◆ PROBLEM ◆
Using the entries below, copy out all lines where "computer" is found.

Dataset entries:
========================================

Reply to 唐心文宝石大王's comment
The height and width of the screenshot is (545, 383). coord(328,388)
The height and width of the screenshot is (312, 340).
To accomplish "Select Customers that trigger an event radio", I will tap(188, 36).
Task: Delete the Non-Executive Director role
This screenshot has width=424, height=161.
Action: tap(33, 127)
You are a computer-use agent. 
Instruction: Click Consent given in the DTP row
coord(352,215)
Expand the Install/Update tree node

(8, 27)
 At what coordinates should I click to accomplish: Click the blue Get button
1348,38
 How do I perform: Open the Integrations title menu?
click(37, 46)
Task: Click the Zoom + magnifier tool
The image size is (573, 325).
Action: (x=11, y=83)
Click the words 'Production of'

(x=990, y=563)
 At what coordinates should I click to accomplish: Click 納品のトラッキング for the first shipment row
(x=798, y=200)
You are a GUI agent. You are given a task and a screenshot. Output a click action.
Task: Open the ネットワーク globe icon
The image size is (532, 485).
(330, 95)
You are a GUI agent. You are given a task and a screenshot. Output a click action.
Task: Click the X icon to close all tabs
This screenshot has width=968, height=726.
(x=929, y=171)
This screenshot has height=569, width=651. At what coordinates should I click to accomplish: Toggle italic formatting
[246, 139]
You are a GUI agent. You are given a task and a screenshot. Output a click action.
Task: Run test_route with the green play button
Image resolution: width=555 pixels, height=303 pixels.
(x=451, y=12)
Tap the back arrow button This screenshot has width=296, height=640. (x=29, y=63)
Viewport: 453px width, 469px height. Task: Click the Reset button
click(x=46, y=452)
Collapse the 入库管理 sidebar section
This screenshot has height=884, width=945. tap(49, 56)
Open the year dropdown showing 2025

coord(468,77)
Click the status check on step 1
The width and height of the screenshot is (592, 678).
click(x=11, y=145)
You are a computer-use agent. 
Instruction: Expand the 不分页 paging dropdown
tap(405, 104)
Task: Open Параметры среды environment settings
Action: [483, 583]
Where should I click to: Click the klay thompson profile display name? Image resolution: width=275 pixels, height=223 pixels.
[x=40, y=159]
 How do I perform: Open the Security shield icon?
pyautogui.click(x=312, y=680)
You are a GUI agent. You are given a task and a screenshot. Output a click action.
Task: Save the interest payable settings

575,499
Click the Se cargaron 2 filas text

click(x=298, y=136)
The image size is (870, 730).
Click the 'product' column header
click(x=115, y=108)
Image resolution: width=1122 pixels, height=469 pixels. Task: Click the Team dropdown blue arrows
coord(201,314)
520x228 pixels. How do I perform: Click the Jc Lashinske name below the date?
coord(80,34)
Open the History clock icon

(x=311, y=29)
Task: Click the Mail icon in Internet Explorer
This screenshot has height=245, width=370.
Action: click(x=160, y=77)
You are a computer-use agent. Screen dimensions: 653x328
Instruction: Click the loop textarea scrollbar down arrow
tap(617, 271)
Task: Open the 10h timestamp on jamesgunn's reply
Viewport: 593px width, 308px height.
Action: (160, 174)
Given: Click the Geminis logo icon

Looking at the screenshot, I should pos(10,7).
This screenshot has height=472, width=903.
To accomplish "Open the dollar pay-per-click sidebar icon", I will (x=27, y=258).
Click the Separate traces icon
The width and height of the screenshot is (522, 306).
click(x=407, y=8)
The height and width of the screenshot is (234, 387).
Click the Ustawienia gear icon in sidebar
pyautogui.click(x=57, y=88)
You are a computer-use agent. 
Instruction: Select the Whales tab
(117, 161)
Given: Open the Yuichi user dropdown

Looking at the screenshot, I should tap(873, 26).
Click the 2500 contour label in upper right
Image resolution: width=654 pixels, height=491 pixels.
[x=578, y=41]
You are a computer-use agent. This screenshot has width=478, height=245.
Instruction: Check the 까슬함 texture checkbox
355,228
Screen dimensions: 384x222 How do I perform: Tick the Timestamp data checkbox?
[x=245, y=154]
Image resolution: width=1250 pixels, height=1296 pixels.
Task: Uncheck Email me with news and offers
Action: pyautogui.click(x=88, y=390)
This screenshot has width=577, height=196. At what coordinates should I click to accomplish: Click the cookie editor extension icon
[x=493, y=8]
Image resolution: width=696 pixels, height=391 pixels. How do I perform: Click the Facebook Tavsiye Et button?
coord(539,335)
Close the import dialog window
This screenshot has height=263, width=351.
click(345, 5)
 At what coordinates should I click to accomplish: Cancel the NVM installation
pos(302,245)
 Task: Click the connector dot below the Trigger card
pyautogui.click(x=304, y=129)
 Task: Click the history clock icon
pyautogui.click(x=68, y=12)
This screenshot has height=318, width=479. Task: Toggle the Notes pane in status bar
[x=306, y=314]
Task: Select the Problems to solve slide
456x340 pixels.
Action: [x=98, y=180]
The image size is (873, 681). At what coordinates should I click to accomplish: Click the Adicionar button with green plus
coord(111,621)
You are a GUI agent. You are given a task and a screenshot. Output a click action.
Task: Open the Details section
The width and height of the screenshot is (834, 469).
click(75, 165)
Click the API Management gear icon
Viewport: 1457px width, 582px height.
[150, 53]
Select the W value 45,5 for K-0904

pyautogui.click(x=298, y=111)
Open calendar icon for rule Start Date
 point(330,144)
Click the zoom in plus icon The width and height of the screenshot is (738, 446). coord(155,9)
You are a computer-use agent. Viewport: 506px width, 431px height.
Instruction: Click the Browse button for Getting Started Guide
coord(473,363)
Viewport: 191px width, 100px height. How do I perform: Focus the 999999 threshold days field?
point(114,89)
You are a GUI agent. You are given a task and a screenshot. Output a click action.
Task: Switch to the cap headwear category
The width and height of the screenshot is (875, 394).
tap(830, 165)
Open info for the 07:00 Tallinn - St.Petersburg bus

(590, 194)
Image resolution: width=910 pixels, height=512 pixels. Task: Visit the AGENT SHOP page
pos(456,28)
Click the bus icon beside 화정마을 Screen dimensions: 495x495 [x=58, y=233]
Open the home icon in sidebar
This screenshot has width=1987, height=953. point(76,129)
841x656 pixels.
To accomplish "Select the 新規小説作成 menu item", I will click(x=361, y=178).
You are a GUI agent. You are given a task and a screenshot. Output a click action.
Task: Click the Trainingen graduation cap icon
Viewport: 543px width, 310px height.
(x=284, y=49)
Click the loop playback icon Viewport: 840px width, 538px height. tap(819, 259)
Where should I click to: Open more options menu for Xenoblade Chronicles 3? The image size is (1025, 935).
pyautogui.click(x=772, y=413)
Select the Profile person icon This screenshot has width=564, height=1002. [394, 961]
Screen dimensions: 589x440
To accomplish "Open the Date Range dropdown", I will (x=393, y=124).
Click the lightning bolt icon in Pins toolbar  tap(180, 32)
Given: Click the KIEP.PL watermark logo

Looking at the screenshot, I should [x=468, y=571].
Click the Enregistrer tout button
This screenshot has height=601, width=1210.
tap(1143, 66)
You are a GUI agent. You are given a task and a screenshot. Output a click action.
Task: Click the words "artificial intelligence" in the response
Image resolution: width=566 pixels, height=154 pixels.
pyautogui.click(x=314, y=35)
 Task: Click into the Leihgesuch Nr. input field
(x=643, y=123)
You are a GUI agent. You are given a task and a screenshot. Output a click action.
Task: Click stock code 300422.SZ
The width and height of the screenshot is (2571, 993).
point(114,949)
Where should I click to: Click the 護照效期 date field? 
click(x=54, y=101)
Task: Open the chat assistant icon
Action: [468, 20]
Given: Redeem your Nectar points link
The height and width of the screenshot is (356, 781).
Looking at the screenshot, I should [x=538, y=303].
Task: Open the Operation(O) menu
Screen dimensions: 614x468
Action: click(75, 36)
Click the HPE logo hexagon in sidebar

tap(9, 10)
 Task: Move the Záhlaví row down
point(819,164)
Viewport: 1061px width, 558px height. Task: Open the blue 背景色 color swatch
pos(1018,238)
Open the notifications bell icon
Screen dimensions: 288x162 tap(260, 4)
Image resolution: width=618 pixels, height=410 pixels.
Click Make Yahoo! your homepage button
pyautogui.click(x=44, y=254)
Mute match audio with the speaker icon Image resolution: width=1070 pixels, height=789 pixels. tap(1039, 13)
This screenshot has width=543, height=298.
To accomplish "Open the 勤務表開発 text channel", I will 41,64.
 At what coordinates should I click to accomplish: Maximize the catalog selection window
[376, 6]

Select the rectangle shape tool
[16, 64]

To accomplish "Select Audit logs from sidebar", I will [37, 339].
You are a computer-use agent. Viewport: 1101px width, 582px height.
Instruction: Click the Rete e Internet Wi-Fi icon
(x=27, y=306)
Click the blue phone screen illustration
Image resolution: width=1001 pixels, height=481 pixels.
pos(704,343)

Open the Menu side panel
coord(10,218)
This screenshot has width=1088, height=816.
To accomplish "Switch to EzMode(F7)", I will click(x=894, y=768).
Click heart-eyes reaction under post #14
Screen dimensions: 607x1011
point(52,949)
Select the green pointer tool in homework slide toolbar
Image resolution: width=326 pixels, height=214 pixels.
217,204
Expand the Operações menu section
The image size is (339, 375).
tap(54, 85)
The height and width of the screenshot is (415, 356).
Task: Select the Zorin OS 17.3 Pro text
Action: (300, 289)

========================================

◆ FINISHED EXERCISE ◆
You are a computer-use agent. 
You are a computer-use agent. 
You are a computer-use agent. Screen dimensions: 653x328
You are a computer-use agent. 
You are a computer-use agent. This screenshot has width=478, height=245.
You are a computer-use agent. Viewport: 506px width, 431px height.
You are a computer-use agent. Viewport: 1101px width, 582px height.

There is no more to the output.